→ **YOUR INSTRUCTIONS**
What lines of the listing below contain the word "folder"? Copy each of them out.
=== Section Start ===
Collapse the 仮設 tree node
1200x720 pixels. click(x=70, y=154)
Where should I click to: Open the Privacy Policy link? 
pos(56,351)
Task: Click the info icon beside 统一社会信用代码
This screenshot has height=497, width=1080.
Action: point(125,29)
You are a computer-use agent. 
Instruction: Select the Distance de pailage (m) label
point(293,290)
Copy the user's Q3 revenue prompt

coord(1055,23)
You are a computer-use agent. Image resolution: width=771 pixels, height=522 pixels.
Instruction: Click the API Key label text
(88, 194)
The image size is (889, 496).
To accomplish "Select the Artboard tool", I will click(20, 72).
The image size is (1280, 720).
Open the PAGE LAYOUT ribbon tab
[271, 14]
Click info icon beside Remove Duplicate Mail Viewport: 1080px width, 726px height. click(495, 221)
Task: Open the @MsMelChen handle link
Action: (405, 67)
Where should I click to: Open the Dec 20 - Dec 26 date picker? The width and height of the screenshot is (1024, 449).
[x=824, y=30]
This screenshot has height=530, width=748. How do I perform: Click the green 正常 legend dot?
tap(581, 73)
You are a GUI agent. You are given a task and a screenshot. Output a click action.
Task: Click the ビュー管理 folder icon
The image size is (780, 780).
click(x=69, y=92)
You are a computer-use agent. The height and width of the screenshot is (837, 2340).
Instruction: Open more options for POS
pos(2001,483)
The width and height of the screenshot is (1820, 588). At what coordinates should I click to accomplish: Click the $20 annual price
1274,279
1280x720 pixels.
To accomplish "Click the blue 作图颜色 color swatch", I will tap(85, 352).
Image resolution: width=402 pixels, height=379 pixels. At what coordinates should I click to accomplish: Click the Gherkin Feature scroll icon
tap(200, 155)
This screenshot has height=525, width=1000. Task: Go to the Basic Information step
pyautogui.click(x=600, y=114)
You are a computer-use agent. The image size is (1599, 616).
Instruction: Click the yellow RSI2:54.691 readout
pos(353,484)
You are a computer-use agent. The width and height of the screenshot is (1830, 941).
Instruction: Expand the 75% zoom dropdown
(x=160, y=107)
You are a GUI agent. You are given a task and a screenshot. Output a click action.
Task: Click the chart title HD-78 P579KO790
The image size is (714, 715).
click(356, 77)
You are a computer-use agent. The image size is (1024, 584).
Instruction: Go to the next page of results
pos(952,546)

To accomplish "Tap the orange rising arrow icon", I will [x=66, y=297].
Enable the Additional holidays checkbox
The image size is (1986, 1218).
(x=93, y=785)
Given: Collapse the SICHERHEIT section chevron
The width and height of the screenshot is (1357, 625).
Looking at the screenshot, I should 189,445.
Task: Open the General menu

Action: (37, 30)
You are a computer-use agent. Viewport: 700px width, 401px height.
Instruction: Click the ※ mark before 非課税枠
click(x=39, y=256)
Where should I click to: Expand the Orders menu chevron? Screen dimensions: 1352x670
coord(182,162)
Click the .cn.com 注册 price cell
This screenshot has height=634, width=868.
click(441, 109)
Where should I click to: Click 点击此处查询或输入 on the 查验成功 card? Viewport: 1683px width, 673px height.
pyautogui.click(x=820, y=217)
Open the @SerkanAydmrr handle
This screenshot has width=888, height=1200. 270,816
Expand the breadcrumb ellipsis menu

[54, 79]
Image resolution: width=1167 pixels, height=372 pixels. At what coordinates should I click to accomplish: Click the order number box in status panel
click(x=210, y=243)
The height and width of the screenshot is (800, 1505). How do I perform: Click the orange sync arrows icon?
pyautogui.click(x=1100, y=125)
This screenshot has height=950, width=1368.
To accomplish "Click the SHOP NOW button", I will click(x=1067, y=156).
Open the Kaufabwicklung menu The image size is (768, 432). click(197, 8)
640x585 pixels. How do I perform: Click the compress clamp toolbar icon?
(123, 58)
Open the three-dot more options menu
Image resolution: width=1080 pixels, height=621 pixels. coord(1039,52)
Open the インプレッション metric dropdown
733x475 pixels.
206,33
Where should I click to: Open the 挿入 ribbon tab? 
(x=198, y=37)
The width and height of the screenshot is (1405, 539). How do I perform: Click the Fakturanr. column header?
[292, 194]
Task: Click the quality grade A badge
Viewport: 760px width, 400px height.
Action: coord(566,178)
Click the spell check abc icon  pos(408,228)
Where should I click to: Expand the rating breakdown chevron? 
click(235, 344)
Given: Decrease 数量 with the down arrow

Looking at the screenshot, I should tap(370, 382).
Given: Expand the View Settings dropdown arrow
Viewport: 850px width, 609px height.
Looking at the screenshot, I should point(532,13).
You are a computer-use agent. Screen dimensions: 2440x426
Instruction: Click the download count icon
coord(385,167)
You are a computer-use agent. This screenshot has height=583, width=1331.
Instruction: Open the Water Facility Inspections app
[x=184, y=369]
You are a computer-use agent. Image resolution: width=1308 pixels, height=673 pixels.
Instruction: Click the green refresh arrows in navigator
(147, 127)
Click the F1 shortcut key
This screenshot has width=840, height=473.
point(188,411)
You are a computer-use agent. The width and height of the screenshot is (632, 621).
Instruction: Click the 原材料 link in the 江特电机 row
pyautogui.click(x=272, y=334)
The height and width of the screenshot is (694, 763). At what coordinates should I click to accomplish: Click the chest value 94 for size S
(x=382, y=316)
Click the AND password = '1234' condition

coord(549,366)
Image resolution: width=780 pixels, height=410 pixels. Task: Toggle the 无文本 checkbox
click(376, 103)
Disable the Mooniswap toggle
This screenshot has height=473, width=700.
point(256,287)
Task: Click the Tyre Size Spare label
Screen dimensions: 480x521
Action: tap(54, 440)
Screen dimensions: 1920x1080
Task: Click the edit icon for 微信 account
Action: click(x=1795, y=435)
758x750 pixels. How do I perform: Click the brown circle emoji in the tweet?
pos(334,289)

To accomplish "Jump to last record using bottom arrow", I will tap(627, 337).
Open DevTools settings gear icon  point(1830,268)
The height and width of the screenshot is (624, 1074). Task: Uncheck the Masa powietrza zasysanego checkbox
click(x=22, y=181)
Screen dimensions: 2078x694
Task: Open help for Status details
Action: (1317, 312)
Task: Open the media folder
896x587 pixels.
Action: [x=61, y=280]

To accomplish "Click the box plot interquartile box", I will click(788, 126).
=== Section End ===
→ **SOLUTION TO THIS TASK**
Task: Click the ビュー管理 folder icon
Task: Open the media folder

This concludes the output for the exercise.